AWS Compute Blog
Cost-effective Batch Processing with Amazon EC2 Spot
Tipu Qureshi, AWS Senior Cloud Support Engineer
With Spot Instances, you can save up to 90% of costs by bidding on spare Amazon Elastic Compute Cloud (Amazon EC2) instances. This reference architecture is meant to help enable you to realize cost savings for batch processing applications while maintaining high availability. We recommend tailoring and testing it for your application before implementing it in a production environment.
Below is a multi-part job processing architecture that can be used for the deployment of a heterogeneous, scalable “grid” of worker nodes that can quickly crunch through large batch processing tasks in parallel. There are numerous batch oriented applications in place today that can leverage this style of on-demand processing, including claims processing, large scale transformation, media processing and multi-part data processing work.
Raw job data is uploaded to Amazon Simple Storage Service (S3) which is a highly-available and persistent data store. An AWS Lambda function will be invoked by S3 every time a new object is uploaded to the input S3 bucket. AWS Lambda is a compute service that runs your code in response to events and automatically manages the compute resources for you, making it easy to build applications that respond quickly to new information. Information about Lambda functions is available here and a walkthrough on triggering Lambda functions on S3 object uploads is available here.
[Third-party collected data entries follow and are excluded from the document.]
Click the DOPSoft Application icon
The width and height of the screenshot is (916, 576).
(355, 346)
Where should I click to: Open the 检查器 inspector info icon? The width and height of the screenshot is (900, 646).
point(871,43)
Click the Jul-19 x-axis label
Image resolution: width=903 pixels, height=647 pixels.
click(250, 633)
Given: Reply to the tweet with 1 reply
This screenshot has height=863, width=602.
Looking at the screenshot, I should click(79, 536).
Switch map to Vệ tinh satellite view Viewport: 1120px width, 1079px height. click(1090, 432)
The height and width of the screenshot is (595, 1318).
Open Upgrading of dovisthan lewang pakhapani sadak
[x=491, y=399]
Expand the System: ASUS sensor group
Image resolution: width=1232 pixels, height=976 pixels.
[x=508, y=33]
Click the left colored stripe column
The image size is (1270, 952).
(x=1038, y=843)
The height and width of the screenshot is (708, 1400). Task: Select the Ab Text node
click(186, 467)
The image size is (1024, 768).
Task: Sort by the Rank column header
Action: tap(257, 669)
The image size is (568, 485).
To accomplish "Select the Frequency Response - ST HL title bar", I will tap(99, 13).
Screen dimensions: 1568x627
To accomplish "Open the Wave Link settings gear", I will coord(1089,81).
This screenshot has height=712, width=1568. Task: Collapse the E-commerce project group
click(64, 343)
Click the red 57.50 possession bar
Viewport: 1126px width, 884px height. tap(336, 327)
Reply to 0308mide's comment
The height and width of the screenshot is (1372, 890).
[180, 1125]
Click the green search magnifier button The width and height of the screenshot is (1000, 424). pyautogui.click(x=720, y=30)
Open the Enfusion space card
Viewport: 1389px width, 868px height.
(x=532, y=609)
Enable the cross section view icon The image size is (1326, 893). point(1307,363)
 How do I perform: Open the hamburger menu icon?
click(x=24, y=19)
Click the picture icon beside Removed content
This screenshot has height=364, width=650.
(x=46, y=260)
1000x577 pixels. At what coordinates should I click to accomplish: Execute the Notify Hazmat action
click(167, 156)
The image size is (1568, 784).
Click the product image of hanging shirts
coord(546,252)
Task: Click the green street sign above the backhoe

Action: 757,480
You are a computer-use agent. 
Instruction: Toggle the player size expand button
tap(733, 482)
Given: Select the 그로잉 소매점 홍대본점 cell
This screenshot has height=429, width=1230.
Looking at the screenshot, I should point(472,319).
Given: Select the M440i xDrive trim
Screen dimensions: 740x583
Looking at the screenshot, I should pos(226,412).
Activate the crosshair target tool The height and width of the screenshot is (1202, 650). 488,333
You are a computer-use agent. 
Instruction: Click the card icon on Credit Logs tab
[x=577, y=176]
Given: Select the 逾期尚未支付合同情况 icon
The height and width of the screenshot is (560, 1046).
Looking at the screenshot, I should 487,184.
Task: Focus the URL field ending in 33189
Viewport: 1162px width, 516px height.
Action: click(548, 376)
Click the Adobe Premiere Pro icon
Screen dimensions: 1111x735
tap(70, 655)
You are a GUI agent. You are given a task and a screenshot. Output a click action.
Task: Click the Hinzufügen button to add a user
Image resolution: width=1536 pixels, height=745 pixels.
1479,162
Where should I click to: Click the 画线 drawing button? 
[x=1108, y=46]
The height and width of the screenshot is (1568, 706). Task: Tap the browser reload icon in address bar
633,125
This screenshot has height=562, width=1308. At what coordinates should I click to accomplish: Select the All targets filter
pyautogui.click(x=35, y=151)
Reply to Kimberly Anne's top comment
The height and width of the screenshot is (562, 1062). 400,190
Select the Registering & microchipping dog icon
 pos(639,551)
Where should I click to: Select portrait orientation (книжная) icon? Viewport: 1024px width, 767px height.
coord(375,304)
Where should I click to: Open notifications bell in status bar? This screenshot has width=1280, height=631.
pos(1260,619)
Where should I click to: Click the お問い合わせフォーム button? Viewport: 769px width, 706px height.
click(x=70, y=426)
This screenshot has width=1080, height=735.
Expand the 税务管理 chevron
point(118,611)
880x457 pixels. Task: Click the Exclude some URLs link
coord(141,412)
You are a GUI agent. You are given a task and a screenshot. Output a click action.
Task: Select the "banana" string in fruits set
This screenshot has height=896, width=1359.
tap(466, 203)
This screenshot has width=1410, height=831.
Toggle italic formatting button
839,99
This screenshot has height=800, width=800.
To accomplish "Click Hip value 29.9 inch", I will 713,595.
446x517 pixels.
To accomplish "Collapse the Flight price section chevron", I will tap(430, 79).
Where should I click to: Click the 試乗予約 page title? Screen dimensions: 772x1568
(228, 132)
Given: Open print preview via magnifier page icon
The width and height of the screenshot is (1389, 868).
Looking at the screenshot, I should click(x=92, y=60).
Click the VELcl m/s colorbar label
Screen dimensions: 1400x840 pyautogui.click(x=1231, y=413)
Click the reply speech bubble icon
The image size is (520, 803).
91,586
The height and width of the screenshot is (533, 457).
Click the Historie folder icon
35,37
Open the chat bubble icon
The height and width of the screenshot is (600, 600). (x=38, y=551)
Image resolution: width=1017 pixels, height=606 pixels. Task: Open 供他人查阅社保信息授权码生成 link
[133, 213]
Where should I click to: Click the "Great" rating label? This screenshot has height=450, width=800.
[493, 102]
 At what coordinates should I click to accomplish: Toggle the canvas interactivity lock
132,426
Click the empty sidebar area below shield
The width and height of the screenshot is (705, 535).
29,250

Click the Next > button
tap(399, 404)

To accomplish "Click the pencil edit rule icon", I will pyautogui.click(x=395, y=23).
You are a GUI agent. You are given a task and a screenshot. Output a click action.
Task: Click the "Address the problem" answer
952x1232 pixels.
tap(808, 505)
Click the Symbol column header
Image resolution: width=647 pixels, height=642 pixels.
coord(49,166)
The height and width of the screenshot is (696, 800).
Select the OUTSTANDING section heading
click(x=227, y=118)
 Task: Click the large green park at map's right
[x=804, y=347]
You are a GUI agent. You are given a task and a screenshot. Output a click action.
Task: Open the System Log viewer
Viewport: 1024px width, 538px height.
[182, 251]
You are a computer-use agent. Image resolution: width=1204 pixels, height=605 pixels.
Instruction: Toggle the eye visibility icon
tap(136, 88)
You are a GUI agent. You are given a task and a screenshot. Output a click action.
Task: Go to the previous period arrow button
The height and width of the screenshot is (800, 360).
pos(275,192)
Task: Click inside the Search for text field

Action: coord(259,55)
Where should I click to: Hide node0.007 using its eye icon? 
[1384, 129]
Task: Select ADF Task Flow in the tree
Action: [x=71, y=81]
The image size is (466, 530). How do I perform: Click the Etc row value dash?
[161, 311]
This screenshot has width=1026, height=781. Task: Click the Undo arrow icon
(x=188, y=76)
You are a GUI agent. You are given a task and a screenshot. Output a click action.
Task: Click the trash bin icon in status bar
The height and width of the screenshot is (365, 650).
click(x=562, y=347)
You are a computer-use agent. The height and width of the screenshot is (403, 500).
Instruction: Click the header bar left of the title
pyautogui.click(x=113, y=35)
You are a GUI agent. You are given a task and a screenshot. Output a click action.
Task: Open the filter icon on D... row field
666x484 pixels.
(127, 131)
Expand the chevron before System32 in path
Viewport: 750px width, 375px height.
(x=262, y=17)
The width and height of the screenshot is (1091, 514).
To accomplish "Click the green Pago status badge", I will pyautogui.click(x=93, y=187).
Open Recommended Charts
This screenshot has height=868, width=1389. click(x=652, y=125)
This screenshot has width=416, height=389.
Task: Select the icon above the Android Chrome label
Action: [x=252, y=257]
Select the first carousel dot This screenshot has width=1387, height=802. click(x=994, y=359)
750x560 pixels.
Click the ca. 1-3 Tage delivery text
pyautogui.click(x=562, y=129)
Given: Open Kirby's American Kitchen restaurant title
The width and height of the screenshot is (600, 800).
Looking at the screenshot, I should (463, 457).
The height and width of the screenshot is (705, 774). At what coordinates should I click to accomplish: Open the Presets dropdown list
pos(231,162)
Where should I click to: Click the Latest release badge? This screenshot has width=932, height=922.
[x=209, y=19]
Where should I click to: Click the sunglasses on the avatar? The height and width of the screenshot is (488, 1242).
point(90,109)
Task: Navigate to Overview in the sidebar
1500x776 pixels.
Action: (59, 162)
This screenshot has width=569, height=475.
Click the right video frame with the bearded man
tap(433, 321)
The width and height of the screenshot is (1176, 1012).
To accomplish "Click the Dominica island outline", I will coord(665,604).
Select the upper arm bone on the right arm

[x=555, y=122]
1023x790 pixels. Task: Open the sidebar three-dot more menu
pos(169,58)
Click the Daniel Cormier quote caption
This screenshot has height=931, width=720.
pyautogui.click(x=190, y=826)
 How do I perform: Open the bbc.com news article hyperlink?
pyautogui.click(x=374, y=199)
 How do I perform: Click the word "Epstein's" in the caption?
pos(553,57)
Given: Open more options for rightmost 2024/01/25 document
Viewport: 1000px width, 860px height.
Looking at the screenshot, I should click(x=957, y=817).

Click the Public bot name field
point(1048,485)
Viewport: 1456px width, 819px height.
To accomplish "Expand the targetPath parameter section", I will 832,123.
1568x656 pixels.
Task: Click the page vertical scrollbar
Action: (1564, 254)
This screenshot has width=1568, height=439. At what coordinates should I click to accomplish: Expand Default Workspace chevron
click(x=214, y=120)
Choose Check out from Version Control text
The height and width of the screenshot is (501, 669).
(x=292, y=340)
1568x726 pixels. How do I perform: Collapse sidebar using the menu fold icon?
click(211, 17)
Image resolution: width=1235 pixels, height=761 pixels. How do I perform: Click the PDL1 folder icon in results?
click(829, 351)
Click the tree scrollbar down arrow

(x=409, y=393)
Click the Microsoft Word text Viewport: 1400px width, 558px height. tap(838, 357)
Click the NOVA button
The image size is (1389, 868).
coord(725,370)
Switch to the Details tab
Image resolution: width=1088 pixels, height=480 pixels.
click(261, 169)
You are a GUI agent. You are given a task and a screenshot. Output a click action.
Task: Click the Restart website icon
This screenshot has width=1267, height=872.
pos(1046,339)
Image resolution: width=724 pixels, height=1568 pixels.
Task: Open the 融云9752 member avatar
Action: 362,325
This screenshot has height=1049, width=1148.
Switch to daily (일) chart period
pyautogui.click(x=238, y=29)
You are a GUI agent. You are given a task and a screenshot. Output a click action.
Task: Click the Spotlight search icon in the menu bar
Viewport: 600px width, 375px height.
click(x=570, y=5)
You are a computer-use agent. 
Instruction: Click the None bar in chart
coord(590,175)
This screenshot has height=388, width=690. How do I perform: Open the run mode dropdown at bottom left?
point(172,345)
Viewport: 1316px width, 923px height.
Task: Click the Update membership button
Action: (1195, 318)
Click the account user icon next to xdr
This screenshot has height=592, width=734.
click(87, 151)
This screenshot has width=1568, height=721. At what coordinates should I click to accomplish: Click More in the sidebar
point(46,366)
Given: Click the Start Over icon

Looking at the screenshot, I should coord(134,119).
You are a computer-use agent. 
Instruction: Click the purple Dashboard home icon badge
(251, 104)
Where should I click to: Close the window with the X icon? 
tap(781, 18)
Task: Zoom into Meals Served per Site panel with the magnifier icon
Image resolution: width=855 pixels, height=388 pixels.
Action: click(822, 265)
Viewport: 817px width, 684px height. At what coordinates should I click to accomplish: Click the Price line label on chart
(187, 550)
AWS Lambda automatically runs your code with an IAM role that you select, making it easy to access other AWS resources, such as Amazon S3, Amazon SQS, and Amazon DynamoDB. AWS lambda can be used to place a job message into an Amazon SQS queue. Amazon Simple Queue Service (SQS) is a fast, reliable, scalable, fully managed message queuing service, which makes it simple and cost-effective to decouple the components of a cloud application. Depending on the application’s needs, multiple SQS queues might be required for different functions and priorities.
The AWS Lambda function will also store state information for each job task in Amazon DynamoDB. DynamoDB is a regional service, meaning that the data is automatically replicated across availability zones. AWS Lambda can be used to trigger other types of workflows as well, such as an Amazon Elastic Transcoder job. EC2 Spot can also be used with Amazon Elastic MapReduce (Amazon EMR).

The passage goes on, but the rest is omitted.